By Brad Rougeau, Lead Developer of Viewcount
In 2012, a group of us from the Networks Research Group at the University of Calgary began looking at social networks such as Facebook and Twitter, and exploring how their architecture could be modified to reduce the traffic that they generate. Facebook has indicated that 350 million photos are posted on its network each day, while research by comScore suggests that social networking activity accounts for 1 in every 5 minutes spent online.

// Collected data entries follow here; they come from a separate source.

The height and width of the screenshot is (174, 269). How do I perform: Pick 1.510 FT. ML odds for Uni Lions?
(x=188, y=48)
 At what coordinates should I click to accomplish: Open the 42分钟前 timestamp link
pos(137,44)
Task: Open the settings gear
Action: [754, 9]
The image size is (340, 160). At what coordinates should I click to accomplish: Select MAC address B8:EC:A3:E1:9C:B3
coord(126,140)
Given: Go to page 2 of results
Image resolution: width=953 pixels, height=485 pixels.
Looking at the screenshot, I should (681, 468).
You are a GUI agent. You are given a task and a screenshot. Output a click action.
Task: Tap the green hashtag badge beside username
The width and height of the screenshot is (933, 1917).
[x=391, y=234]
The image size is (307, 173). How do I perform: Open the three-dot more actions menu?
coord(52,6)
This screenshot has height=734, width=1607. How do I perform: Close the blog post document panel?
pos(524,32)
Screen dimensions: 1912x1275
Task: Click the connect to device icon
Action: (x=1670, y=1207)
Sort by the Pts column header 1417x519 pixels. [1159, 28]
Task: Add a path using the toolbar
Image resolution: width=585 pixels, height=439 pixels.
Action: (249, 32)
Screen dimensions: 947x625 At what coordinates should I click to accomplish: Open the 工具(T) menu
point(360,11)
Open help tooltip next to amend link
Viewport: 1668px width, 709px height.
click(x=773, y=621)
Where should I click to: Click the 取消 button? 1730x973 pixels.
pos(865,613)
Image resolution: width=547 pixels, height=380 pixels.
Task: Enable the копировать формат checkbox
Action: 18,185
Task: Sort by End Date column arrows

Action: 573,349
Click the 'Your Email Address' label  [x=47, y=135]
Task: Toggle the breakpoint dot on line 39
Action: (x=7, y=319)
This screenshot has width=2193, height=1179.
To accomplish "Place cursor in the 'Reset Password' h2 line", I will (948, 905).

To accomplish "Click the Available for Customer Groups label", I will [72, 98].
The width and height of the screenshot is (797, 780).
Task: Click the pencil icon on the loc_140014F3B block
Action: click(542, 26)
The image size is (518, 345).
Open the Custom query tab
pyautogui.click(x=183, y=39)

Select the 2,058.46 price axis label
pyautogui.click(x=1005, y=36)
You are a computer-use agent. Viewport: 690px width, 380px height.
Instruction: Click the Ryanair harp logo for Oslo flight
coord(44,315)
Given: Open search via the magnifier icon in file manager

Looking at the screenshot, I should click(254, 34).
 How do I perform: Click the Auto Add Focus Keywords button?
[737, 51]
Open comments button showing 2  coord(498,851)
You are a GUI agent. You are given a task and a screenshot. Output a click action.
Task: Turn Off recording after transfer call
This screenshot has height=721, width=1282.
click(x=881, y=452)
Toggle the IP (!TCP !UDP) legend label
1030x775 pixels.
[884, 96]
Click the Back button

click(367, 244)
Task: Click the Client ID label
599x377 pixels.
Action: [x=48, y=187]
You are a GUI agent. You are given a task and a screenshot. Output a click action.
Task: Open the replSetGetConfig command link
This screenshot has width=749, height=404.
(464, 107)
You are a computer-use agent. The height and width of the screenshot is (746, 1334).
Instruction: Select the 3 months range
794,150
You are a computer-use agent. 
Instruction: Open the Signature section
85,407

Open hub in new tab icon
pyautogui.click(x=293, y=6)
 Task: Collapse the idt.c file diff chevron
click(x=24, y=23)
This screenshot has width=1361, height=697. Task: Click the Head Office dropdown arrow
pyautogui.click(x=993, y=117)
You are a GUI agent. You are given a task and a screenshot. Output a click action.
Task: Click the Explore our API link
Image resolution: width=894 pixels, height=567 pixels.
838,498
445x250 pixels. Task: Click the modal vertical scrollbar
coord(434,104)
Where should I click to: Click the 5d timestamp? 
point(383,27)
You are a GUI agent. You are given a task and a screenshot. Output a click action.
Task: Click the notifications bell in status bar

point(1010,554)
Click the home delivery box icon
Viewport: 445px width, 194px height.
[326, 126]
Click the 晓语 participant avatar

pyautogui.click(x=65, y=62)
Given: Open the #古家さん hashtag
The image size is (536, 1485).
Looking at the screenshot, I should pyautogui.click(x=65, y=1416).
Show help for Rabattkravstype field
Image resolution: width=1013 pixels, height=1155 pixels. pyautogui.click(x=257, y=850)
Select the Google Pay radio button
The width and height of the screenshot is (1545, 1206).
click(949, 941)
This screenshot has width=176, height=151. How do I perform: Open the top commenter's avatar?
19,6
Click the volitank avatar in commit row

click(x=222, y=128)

Given this information, and the rapid growth in the size of content typically shared (Facebook just announced support for sharing 3D immersive videos, for example), we wanted to find a way for these social networks to provide content using the most efficient delivery system possible. As a result, we came up with a peer-to-peer system, where users can cache photos and videos that are determined by an algorithm to be most viewed by their friends. The cache would then serve those photos and videos directly to the friends. This would reduce the load placed on the social network's servers and content delivery networks, as the users would take on the task of uploading this media. In addition, we hypothesized that the majority of friends in social networks are geographically close and, as a result, would often use the same ISP, reducing the overall network traffic generated. This could dramatically reduce the amount of electricity required to power these online social networks.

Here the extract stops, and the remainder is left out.